Recalling Past Work: The agent can use Git tools to learn from history:
git_log()shows what was attempted beforegit_show(commit)retrieves past implementationsgit_diff()reveals what changed and why
Example Flow: Agent receives task “Add authentication” → Calls git_log() to check if it was tried before → Finds commit “Attempted authentication, failed due to X” → Reads that code with git_show() → Learns from the mistake → Implements better solution → Commits with message for future recall.
This makes Git context memory especially natural for coding agents, where code files are both the work product and the persistent memory.
Conclusion
The integrated context management approach presented here combines three powerful strategies into a cohesive system:
- Conversation Management: Optimizes active conversation to fit within LLM context window
- Sub-Agent Offloading: Delegates simple independent tasks to isolated agent instances
- Git Context Memory: Provides persistent memory with history and version control
Together, these strategies create a robust, scalable solution for managing context in sophisticated LLM agent systems.
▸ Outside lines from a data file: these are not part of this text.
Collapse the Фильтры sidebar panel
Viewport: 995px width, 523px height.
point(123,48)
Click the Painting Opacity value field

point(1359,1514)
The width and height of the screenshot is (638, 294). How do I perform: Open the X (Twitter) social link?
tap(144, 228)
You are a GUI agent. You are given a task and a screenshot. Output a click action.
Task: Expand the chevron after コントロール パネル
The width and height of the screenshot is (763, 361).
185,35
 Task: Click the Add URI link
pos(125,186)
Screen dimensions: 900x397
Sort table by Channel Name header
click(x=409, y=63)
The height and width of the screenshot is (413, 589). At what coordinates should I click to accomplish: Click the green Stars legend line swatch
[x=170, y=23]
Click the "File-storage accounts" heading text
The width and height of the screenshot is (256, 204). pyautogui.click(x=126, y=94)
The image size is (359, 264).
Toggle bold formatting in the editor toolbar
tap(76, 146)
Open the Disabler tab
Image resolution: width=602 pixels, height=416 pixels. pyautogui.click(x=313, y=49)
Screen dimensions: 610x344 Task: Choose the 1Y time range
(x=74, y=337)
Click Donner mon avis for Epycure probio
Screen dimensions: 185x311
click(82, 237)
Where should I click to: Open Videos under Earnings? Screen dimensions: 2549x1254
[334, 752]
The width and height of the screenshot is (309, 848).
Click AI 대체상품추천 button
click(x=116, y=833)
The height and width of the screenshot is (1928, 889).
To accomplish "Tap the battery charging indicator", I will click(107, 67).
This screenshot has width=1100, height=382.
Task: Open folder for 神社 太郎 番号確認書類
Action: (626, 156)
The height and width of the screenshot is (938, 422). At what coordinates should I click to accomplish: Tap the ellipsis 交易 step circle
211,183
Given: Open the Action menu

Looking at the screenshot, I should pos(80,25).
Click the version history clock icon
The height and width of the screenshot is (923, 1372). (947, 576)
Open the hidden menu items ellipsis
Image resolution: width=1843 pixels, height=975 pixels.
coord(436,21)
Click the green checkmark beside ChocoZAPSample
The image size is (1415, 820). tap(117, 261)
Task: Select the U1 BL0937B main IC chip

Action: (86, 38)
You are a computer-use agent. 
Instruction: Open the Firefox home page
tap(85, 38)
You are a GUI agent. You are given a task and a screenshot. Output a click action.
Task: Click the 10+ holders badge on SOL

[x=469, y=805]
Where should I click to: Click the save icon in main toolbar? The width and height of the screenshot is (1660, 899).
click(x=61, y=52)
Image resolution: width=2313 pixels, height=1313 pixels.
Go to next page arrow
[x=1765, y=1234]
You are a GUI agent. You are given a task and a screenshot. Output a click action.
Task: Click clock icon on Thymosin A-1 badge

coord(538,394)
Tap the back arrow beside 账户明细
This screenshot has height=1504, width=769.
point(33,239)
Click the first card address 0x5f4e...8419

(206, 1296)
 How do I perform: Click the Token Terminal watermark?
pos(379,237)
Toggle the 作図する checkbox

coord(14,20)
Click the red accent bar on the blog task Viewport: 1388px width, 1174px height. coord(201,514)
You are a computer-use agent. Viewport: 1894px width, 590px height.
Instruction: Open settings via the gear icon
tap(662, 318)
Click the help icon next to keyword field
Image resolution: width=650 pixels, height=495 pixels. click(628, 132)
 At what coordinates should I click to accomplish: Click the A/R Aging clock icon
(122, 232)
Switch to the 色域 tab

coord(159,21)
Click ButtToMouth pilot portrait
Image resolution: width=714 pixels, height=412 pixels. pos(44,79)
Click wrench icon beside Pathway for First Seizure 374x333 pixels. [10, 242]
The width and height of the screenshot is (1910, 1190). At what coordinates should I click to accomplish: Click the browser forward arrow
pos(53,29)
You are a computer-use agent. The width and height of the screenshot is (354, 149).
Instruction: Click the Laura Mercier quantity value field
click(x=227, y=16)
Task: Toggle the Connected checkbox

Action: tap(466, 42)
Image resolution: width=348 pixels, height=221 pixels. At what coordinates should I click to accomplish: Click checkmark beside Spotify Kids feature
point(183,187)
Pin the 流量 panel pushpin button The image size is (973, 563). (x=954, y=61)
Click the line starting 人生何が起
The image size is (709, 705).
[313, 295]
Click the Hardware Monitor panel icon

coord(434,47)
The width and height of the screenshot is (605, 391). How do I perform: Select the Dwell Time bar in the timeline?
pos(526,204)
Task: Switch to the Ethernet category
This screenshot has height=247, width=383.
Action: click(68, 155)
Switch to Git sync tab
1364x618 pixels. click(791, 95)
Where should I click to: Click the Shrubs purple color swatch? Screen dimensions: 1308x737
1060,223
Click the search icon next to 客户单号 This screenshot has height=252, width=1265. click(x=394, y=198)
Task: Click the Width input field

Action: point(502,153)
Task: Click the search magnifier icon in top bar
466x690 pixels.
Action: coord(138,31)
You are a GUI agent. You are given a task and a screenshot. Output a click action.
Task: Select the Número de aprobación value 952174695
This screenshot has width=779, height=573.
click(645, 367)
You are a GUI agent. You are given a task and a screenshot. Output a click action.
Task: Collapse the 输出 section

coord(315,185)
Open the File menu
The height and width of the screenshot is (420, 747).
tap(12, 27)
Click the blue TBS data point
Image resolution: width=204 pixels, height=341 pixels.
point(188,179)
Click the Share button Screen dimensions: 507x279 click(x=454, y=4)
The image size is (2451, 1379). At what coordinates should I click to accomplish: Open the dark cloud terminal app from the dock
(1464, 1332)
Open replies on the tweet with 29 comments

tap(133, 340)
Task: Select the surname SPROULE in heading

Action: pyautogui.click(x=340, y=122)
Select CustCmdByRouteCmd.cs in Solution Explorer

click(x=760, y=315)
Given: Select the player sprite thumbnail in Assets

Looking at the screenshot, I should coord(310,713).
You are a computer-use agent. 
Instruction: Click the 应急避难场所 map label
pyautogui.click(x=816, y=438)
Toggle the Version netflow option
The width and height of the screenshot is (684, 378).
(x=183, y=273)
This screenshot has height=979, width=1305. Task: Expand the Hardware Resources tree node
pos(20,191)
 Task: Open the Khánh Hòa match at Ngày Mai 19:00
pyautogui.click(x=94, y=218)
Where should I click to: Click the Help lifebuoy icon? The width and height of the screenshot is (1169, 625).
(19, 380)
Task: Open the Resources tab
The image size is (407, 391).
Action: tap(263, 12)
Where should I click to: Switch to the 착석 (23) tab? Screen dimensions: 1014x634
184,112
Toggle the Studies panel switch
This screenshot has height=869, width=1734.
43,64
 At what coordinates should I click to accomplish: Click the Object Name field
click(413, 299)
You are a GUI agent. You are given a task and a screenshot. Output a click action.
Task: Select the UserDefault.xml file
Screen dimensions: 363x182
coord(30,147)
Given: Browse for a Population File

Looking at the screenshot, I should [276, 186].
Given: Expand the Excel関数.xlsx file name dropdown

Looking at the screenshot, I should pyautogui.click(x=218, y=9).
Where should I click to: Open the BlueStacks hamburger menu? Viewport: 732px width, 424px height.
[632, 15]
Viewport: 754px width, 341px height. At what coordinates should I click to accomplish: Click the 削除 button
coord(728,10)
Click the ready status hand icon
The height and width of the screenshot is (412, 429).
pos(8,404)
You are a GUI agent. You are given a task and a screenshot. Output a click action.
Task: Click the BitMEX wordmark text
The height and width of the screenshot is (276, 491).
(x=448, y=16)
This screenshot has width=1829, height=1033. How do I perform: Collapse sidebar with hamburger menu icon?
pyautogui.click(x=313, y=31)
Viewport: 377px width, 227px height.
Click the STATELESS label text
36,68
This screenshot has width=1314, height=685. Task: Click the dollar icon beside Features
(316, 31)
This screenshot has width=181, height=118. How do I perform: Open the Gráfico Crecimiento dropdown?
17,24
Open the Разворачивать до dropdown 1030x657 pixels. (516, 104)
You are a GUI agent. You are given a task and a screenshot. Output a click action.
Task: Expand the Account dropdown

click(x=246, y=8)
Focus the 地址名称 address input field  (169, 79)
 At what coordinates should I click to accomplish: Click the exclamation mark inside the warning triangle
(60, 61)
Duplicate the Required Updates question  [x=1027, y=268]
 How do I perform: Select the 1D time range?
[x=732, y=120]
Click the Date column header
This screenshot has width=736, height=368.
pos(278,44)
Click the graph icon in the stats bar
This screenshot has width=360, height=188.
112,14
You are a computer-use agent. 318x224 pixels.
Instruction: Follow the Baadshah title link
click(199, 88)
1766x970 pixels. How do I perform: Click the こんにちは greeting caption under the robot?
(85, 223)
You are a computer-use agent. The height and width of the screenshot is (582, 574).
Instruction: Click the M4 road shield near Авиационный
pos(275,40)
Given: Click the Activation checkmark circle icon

The approach adapts to varying needs, supports multi-user collaboration, preserves important information, and enables agents to work effectively even on long-running tasks.
By addressing context management with three complementary strategies—context window optimization, task delegation, and persistent memory storage—we build agent systems that are both powerful and maintainable, capable of handling the demanding requirements of real-world applications while remaining comprehensible and debuggable.